Edf reader
Clinical datasets are typically stored as EDF files. For a description of the EDF file format, see https://www.edfplus.info/. The nnsa package contains an EdfReader class, which was developed for fast reading of EDF(+) files. This script demonstrates how to read EDF(+) files. Examples how to quickly read an entire EEG dataset from edf files is provided in the example script quick_edf_read.py
Link to script: io/edf_reader.py
import os
from nnsa import EdfReader
from nnsa.edfreadpy.io.config import EDFPLUS_TYPES
from nnsa.utils.code_performance import Timer
First define a filepath to an edf file on you PC that you want to read (include the file extension).

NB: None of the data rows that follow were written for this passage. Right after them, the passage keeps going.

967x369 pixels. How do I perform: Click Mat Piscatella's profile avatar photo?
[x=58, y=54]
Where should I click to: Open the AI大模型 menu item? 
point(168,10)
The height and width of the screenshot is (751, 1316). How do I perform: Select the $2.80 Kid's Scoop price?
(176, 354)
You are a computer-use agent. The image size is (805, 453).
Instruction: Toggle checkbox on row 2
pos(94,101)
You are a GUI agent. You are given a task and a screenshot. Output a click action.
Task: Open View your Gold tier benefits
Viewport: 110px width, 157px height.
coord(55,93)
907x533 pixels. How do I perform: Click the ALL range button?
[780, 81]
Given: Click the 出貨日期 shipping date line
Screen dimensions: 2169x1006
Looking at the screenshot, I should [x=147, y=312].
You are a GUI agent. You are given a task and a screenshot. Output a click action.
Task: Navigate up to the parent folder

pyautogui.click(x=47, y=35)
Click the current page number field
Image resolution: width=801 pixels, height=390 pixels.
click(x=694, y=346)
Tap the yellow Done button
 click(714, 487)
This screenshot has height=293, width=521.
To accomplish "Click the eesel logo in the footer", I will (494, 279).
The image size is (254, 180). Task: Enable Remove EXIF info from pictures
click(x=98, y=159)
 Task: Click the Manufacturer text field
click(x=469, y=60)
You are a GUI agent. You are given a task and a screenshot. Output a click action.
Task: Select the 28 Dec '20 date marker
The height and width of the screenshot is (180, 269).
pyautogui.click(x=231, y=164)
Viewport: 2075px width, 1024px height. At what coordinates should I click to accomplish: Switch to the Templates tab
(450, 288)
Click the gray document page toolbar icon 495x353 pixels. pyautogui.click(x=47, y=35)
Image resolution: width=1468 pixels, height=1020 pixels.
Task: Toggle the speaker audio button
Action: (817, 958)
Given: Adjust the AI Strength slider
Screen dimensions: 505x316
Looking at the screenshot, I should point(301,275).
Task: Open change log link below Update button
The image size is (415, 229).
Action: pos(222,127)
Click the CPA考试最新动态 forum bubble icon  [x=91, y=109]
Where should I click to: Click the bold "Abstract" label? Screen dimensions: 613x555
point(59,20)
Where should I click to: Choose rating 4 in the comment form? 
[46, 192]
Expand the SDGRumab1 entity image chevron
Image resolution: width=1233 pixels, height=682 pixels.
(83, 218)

# Specify path to an EDF(+) file.
filepath = 'C:/data_temp/test.edf'
As is good practie when reading files, the EdfReader can be used as a context manager, to ensure the EDF file is closed after reading, and also if any error occurred. The EdfReader has properties, that can be accessed like attributes. Those properties will only hold data once they are called. I.e. when initializing an EdfReader object, nothing is read from the file into memory. Once when e.g. EdfReader.file_header is called, the file header is read from the EDF file and stored in the EdfReader object. Subsequent calls to EdfReader.file_header then simply return the stored header.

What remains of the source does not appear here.